Goal of the exercise ▸
Transcribe the records that follow, keeping every word as it stands.

Records to use ▸
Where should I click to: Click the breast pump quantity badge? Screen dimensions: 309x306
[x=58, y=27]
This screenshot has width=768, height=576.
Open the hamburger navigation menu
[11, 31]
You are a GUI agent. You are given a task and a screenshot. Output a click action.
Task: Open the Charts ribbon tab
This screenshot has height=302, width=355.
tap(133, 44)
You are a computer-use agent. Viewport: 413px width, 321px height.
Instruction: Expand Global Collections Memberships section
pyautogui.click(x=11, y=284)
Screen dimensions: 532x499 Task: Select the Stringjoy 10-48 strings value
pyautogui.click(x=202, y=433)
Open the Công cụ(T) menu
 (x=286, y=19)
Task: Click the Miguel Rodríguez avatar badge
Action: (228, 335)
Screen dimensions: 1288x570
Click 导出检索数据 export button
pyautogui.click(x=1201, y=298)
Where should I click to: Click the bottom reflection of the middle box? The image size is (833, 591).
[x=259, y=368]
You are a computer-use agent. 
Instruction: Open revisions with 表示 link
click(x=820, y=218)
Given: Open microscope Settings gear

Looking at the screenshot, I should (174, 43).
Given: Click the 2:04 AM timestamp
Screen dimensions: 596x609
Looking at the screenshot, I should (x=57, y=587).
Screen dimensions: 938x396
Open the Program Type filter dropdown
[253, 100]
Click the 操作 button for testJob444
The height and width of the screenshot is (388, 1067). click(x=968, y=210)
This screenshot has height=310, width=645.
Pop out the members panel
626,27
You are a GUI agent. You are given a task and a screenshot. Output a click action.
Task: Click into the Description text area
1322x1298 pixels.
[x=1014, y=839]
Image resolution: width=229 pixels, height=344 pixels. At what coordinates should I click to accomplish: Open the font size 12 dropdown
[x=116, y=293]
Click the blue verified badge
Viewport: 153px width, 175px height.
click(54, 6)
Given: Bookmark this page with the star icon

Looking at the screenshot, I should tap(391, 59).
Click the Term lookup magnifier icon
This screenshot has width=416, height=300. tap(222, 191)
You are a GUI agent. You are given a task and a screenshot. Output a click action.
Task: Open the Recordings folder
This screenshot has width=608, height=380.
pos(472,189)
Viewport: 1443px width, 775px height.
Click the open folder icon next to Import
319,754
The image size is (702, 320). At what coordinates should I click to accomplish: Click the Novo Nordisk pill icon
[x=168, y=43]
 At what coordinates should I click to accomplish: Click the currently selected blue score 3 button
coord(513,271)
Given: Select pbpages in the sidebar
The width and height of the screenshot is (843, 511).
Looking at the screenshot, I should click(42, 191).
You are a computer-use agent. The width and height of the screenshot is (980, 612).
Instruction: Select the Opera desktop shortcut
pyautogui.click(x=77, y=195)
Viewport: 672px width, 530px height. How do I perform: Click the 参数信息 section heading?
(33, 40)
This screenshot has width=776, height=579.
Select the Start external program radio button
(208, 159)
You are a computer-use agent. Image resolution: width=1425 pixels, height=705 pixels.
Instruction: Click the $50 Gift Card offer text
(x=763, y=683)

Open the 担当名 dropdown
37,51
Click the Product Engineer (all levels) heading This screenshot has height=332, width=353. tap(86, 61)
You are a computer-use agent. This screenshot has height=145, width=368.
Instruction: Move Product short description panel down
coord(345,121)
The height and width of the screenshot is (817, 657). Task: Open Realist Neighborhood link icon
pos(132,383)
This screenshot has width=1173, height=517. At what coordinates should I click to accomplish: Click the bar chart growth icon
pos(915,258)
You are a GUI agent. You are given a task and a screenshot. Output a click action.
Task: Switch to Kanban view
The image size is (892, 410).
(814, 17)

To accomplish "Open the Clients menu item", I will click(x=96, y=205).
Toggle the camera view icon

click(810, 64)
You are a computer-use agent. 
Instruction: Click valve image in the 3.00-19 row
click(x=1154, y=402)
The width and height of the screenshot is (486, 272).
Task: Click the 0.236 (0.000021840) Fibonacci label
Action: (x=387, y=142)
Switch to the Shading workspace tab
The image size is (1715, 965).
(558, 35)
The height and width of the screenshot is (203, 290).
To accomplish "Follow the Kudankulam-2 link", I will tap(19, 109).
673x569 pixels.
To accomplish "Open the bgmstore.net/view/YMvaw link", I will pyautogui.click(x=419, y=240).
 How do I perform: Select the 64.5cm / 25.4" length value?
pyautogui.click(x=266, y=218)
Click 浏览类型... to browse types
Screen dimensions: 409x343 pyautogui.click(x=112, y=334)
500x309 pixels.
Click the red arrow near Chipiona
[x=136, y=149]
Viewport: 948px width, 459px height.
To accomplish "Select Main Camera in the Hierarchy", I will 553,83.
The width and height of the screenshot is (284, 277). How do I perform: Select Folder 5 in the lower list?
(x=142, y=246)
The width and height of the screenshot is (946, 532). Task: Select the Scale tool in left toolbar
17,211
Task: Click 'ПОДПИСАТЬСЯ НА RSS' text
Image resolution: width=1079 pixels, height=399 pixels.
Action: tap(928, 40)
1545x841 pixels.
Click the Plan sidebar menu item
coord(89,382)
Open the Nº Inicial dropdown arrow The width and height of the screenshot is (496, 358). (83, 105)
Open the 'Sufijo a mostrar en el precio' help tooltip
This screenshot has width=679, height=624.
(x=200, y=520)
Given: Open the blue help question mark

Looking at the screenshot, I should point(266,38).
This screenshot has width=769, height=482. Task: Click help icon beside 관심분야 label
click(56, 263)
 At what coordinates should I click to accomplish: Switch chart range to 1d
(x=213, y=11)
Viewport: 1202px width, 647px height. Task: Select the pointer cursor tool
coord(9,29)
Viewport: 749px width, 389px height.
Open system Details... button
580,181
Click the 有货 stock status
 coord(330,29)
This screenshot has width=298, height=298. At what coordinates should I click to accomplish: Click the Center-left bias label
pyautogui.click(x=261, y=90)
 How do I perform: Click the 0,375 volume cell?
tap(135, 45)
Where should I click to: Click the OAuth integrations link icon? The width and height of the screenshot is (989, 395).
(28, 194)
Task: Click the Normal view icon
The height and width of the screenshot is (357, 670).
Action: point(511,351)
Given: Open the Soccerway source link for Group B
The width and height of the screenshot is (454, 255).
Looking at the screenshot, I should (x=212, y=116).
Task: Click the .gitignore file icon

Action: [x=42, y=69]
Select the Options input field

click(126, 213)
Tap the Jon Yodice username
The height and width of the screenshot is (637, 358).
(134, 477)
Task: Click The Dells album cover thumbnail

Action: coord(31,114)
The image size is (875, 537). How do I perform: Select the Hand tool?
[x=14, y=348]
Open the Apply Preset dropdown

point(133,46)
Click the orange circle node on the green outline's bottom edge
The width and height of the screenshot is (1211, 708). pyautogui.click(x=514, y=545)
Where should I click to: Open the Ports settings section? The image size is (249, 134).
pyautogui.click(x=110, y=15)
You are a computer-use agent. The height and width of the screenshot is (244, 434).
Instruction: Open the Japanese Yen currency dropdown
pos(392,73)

Problem solution ▸
Where should I click to: Click the breast pump quantity badge? Screen dimensions: 309x306
[x=58, y=27]
This screenshot has width=768, height=576.
Open the hamburger navigation menu
[11, 31]
You are a GUI agent. You are given a task and a screenshot. Output a click action.
Task: Open the Charts ribbon tab
This screenshot has height=302, width=355.
tap(133, 44)
You are a computer-use agent. Viewport: 413px width, 321px height.
Instruction: Expand Global Collections Memberships section
pyautogui.click(x=11, y=284)
Screen dimensions: 532x499 Task: Select the Stringjoy 10-48 strings value
pyautogui.click(x=202, y=433)
Open the Công cụ(T) menu
 (x=286, y=19)
Task: Click the Miguel Rodríguez avatar badge
Action: (228, 335)
Screen dimensions: 1288x570
Click 导出检索数据 export button
pyautogui.click(x=1201, y=298)
Where should I click to: Click the bottom reflection of the middle box? The image size is (833, 591).
[x=259, y=368]
You are a computer-use agent. 
Instruction: Open revisions with 表示 link
click(x=820, y=218)
Given: Open microscope Settings gear

Looking at the screenshot, I should (174, 43).
Given: Click the 2:04 AM timestamp
Screen dimensions: 596x609
Looking at the screenshot, I should (x=57, y=587).
Screen dimensions: 938x396
Open the Program Type filter dropdown
[253, 100]
Click the 操作 button for testJob444
The height and width of the screenshot is (388, 1067). click(x=968, y=210)
This screenshot has height=310, width=645.
Pop out the members panel
626,27
You are a GUI agent. You are given a task and a screenshot. Output a click action.
Task: Click into the Description text area
1322x1298 pixels.
[x=1014, y=839]
Image resolution: width=229 pixels, height=344 pixels. At what coordinates should I click to accomplish: Open the font size 12 dropdown
[x=116, y=293]
Click the blue verified badge
Viewport: 153px width, 175px height.
click(54, 6)
Given: Bookmark this page with the star icon

Looking at the screenshot, I should tap(391, 59).
Click the Term lookup magnifier icon
This screenshot has width=416, height=300. tap(222, 191)
You are a GUI agent. You are given a task and a screenshot. Output a click action.
Task: Open the Recordings folder
This screenshot has width=608, height=380.
pos(472,189)
Viewport: 1443px width, 775px height.
Click the open folder icon next to Import
319,754
The image size is (702, 320). At what coordinates should I click to accomplish: Click the Novo Nordisk pill icon
[x=168, y=43]
 At what coordinates should I click to accomplish: Click the currently selected blue score 3 button
coord(513,271)
Given: Select pbpages in the sidebar
The width and height of the screenshot is (843, 511).
Looking at the screenshot, I should click(42, 191).
You are a computer-use agent. The width and height of the screenshot is (980, 612).
Instruction: Select the Opera desktop shortcut
pyautogui.click(x=77, y=195)
Viewport: 672px width, 530px height. How do I perform: Click the 参数信息 section heading?
(33, 40)
This screenshot has width=776, height=579.
Select the Start external program radio button
(208, 159)
You are a computer-use agent. Image resolution: width=1425 pixels, height=705 pixels.
Instruction: Click the $50 Gift Card offer text
(x=763, y=683)

Open the 担当名 dropdown
37,51
Click the Product Engineer (all levels) heading This screenshot has height=332, width=353. tap(86, 61)
You are a computer-use agent. This screenshot has height=145, width=368.
Instruction: Move Product short description panel down
coord(345,121)
The height and width of the screenshot is (817, 657). Task: Open Realist Neighborhood link icon
pos(132,383)
This screenshot has width=1173, height=517. At what coordinates should I click to accomplish: Click the bar chart growth icon
pos(915,258)
You are a GUI agent. You are given a task and a screenshot. Output a click action.
Task: Switch to Kanban view
The image size is (892, 410).
(814, 17)

To accomplish "Open the Clients menu item", I will click(x=96, y=205).
Toggle the camera view icon

click(810, 64)
You are a computer-use agent. 
Instruction: Click valve image in the 3.00-19 row
click(x=1154, y=402)
The width and height of the screenshot is (486, 272).
Task: Click the 0.236 (0.000021840) Fibonacci label
Action: (x=387, y=142)
Switch to the Shading workspace tab
The image size is (1715, 965).
(558, 35)
The height and width of the screenshot is (203, 290).
To accomplish "Follow the Kudankulam-2 link", I will tap(19, 109).
673x569 pixels.
To accomplish "Open the bgmstore.net/view/YMvaw link", I will pyautogui.click(x=419, y=240).
 How do I perform: Select the 64.5cm / 25.4" length value?
pyautogui.click(x=266, y=218)
Click 浏览类型... to browse types
Screen dimensions: 409x343 pyautogui.click(x=112, y=334)
500x309 pixels.
Click the red arrow near Chipiona
[x=136, y=149]
Viewport: 948px width, 459px height.
To accomplish "Select Main Camera in the Hierarchy", I will 553,83.
The width and height of the screenshot is (284, 277). How do I perform: Select Folder 5 in the lower list?
(x=142, y=246)
The width and height of the screenshot is (946, 532). Task: Select the Scale tool in left toolbar
17,211
Task: Click 'ПОДПИСАТЬСЯ НА RSS' text
Image resolution: width=1079 pixels, height=399 pixels.
Action: tap(928, 40)
1545x841 pixels.
Click the Plan sidebar menu item
coord(89,382)
Open the Nº Inicial dropdown arrow The width and height of the screenshot is (496, 358). (83, 105)
Open the 'Sufijo a mostrar en el precio' help tooltip
This screenshot has width=679, height=624.
(x=200, y=520)
Given: Open the blue help question mark

Looking at the screenshot, I should point(266,38).
This screenshot has width=769, height=482. Task: Click help icon beside 관심분야 label
click(56, 263)
 At what coordinates should I click to accomplish: Switch chart range to 1d
(x=213, y=11)
Viewport: 1202px width, 647px height. Task: Select the pointer cursor tool
coord(9,29)
Viewport: 749px width, 389px height.
Open system Details... button
580,181
Click the 有货 stock status
 coord(330,29)
This screenshot has width=298, height=298. At what coordinates should I click to accomplish: Click the Center-left bias label
pyautogui.click(x=261, y=90)
 How do I perform: Click the 0,375 volume cell?
tap(135, 45)
Where should I click to: Click the OAuth integrations link icon? The width and height of the screenshot is (989, 395).
(28, 194)
Task: Click the Normal view icon
The height and width of the screenshot is (357, 670).
Action: point(511,351)
Given: Open the Soccerway source link for Group B
The width and height of the screenshot is (454, 255).
Looking at the screenshot, I should (x=212, y=116).
Task: Click the .gitignore file icon

Action: [x=42, y=69]
Select the Options input field

click(126, 213)
Tap the Jon Yodice username
The height and width of the screenshot is (637, 358).
(134, 477)
Task: Click The Dells album cover thumbnail

Action: coord(31,114)
The image size is (875, 537). How do I perform: Select the Hand tool?
[x=14, y=348]
Open the Apply Preset dropdown

point(133,46)
Click the orange circle node on the green outline's bottom edge
The width and height of the screenshot is (1211, 708). pyautogui.click(x=514, y=545)
Where should I click to: Open the Ports settings section? The image size is (249, 134).
pyautogui.click(x=110, y=15)
You are a computer-use agent. The height and width of the screenshot is (244, 434).
Instruction: Open the Japanese Yen currency dropdown
pos(392,73)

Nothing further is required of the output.